Moynagh Sullivan, founding member of the Irish Motherhood Project.
Resting Places: On Wounds, War and the Irish Revolution by Ellen McWilliams is a beautifully fearless conversation about a hidden, unmentionable past that gently removes the obstruction which, for a century, caused us to stammer and speak in hushed tones.
Stephen Travers, peace activist and survivor of the Miami Showband Massacre, Newry, County Down, 1975.
Resting Places: On Wounds, War and the Irish Revolution is passionate and often disturbing but it is also enriching and therapeutic. Ellen McWilliams is sensitively responsive to the natural world of her own childhood and that of her growing son yet she is painfully aware of the dark secrets it conceals and the fragility of its promises. Resting places are never as completely paradisal as they seem to the passing gaze. Long before they reach the end, readers of this book will have developed an acuter understanding of the apparent simplicities of the ‘murderous fields’ of the Irish countryside.

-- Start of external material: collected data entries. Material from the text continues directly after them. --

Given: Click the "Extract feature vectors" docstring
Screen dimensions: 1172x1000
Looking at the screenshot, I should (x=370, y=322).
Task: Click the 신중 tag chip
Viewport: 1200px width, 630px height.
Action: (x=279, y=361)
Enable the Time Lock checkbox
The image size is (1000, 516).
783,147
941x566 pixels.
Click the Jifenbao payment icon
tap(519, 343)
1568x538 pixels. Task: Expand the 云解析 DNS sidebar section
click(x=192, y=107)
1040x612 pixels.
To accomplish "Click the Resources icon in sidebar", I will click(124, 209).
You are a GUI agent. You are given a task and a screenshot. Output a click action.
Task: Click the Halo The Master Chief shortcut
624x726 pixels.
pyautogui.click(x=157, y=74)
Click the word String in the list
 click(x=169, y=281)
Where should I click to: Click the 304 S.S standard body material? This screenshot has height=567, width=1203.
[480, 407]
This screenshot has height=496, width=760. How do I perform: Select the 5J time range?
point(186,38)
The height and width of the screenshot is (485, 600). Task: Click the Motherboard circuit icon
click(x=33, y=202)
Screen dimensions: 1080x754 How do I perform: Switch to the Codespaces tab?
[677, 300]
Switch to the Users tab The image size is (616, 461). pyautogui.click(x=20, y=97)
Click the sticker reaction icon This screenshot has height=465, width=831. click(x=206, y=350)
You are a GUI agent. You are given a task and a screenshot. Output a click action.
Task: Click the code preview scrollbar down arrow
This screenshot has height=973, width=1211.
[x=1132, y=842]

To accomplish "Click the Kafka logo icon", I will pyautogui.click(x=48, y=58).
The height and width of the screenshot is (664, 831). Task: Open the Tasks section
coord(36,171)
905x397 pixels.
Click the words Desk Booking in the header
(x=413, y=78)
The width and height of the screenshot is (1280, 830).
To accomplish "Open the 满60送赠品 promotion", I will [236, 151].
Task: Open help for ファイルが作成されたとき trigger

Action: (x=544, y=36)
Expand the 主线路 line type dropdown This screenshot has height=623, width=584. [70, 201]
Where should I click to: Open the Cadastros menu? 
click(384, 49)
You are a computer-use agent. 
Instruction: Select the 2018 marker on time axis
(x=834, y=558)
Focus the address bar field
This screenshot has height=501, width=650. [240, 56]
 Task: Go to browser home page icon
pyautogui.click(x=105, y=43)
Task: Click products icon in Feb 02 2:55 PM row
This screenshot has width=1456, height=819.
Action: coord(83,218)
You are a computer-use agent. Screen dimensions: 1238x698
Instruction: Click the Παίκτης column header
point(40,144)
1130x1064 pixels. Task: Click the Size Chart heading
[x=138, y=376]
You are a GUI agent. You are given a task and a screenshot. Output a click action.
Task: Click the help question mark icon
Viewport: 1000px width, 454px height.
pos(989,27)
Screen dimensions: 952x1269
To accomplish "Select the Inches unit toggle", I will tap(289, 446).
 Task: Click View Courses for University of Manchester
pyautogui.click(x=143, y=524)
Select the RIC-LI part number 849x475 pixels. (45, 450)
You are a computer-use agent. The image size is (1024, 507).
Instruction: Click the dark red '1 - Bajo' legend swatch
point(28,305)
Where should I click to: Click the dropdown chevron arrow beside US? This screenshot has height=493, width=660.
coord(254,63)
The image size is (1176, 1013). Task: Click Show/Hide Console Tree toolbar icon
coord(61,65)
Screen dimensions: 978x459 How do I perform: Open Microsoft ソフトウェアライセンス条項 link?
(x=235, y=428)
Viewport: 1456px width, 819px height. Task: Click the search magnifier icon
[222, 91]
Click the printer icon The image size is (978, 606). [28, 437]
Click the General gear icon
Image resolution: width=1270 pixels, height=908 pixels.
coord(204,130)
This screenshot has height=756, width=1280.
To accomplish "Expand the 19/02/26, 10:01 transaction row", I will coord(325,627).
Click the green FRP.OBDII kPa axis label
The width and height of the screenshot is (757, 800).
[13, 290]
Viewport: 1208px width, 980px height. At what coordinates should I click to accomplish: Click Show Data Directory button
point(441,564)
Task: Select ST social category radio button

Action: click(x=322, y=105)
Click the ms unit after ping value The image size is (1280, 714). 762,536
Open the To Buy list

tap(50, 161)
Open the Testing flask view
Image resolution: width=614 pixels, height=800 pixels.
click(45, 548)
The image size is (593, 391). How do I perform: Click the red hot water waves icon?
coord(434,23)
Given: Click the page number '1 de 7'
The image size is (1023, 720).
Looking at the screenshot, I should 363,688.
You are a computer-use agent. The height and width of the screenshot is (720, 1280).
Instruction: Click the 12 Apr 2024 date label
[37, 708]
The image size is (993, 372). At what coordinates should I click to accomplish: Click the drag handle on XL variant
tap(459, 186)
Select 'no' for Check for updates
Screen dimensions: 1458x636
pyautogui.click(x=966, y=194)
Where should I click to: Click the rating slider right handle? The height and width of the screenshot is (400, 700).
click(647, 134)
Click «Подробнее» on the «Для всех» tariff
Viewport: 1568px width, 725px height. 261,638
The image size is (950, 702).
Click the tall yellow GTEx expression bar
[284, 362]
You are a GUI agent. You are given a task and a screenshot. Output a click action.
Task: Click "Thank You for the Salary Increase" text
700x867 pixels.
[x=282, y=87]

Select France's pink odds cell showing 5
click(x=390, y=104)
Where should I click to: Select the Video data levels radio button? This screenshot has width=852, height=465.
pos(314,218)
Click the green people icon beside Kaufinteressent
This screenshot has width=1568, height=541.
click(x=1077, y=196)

Timothy Webb, editor of The Penguin Selected Poetry of W.B. Yeats.
A rich and complex book, partly a hymn in praise of the writer’s family and the locale in West Cork from which they and she sprang, partly a memoir of the writer’s own life, and partly a meditation on violence and hurt in West Cork during the Irish War of Independence and the Civil War that followed. E.M. Forster described the Alexandrian Greek poet C.P. Cavafy as, ‘standing absolutely motionless at a slight angle to the universe’. Ellen McWilliams is a writer in the same mould. ‘Tell all the truth but tell it slant’ (as Emily Dickinson counselled) are her watchwords. What she writes about has been written about before, but the way she does it here has never been done before. This book is all freshly minted – striking, surprising, and remarkable.